**TASK GOAL:**
Go through the data line by line from the top, retyping each exactly, and end with the line that contains "Given: Open dropdown".

**Excerpts from a dataset:**
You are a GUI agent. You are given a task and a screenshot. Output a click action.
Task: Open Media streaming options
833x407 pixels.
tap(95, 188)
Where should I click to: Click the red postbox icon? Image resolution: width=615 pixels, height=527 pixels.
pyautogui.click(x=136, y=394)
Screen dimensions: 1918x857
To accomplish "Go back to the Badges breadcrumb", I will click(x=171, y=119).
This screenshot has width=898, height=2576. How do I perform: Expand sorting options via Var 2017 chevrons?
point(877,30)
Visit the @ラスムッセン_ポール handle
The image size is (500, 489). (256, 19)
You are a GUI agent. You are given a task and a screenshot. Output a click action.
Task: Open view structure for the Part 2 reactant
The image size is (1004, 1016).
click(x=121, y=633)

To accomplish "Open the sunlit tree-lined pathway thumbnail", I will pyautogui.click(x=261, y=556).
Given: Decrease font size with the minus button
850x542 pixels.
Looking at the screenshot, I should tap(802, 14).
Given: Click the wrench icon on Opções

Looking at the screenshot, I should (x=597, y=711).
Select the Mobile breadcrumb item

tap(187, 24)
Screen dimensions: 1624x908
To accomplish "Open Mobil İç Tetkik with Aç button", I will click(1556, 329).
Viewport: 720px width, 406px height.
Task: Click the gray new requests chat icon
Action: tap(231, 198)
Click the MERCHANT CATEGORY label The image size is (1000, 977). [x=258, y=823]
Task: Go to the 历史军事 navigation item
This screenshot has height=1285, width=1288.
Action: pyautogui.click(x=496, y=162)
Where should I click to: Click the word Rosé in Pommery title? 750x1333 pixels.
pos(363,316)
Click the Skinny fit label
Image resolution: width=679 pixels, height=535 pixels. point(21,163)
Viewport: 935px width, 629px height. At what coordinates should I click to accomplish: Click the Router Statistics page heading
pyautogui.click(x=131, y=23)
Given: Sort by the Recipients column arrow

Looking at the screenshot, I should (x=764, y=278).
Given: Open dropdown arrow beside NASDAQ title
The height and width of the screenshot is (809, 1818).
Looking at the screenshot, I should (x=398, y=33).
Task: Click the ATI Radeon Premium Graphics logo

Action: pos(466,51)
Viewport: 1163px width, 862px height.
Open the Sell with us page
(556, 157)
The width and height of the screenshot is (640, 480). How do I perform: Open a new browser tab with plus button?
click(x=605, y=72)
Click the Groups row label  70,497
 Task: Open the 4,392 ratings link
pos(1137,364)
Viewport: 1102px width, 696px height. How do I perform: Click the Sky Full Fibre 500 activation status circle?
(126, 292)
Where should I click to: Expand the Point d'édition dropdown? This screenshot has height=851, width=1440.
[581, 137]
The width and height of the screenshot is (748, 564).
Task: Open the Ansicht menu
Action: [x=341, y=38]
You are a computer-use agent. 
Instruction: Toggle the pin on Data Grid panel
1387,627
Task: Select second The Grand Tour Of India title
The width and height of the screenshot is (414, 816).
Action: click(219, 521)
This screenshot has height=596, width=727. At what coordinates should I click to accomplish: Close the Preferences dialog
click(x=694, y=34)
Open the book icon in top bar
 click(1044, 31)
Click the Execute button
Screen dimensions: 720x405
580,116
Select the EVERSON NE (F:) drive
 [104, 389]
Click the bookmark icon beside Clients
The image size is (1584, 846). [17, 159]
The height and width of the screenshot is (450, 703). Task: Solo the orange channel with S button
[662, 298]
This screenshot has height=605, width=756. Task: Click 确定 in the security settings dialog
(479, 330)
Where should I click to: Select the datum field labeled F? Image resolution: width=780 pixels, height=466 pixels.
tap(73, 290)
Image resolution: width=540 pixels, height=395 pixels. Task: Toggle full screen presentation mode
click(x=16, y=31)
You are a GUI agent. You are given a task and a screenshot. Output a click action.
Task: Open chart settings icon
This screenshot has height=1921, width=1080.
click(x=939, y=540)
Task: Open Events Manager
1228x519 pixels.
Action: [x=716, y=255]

**COMPLETED TASK:**
You are a GUI agent. You are given a task and a screenshot. Output a click action.
Task: Open Media streaming options
833x407 pixels.
tap(95, 188)
Where should I click to: Click the red postbox icon? Image resolution: width=615 pixels, height=527 pixels.
pyautogui.click(x=136, y=394)
Screen dimensions: 1918x857
To accomplish "Go back to the Badges breadcrumb", I will click(x=171, y=119).
This screenshot has width=898, height=2576. How do I perform: Expand sorting options via Var 2017 chevrons?
point(877,30)
Visit the @ラスムッセン_ポール handle
The image size is (500, 489). (256, 19)
You are a GUI agent. You are given a task and a screenshot. Output a click action.
Task: Open view structure for the Part 2 reactant
The image size is (1004, 1016).
click(x=121, y=633)

To accomplish "Open the sunlit tree-lined pathway thumbnail", I will pyautogui.click(x=261, y=556).
Given: Decrease font size with the minus button
850x542 pixels.
Looking at the screenshot, I should tap(802, 14).
Given: Click the wrench icon on Opções

Looking at the screenshot, I should (x=597, y=711).
Select the Mobile breadcrumb item

tap(187, 24)
Screen dimensions: 1624x908
To accomplish "Open Mobil İç Tetkik with Aç button", I will click(1556, 329).
Viewport: 720px width, 406px height.
Task: Click the gray new requests chat icon
Action: tap(231, 198)
Click the MERCHANT CATEGORY label The image size is (1000, 977). [x=258, y=823]
Task: Go to the 历史军事 navigation item
This screenshot has height=1285, width=1288.
Action: pyautogui.click(x=496, y=162)
Where should I click to: Click the word Rosé in Pommery title? 750x1333 pixels.
pos(363,316)
Click the Skinny fit label
Image resolution: width=679 pixels, height=535 pixels. point(21,163)
Viewport: 935px width, 629px height. At what coordinates should I click to accomplish: Click the Router Statistics page heading
pyautogui.click(x=131, y=23)
Given: Sort by the Recipients column arrow

Looking at the screenshot, I should (x=764, y=278).
Given: Open dropdown arrow beside NASDAQ title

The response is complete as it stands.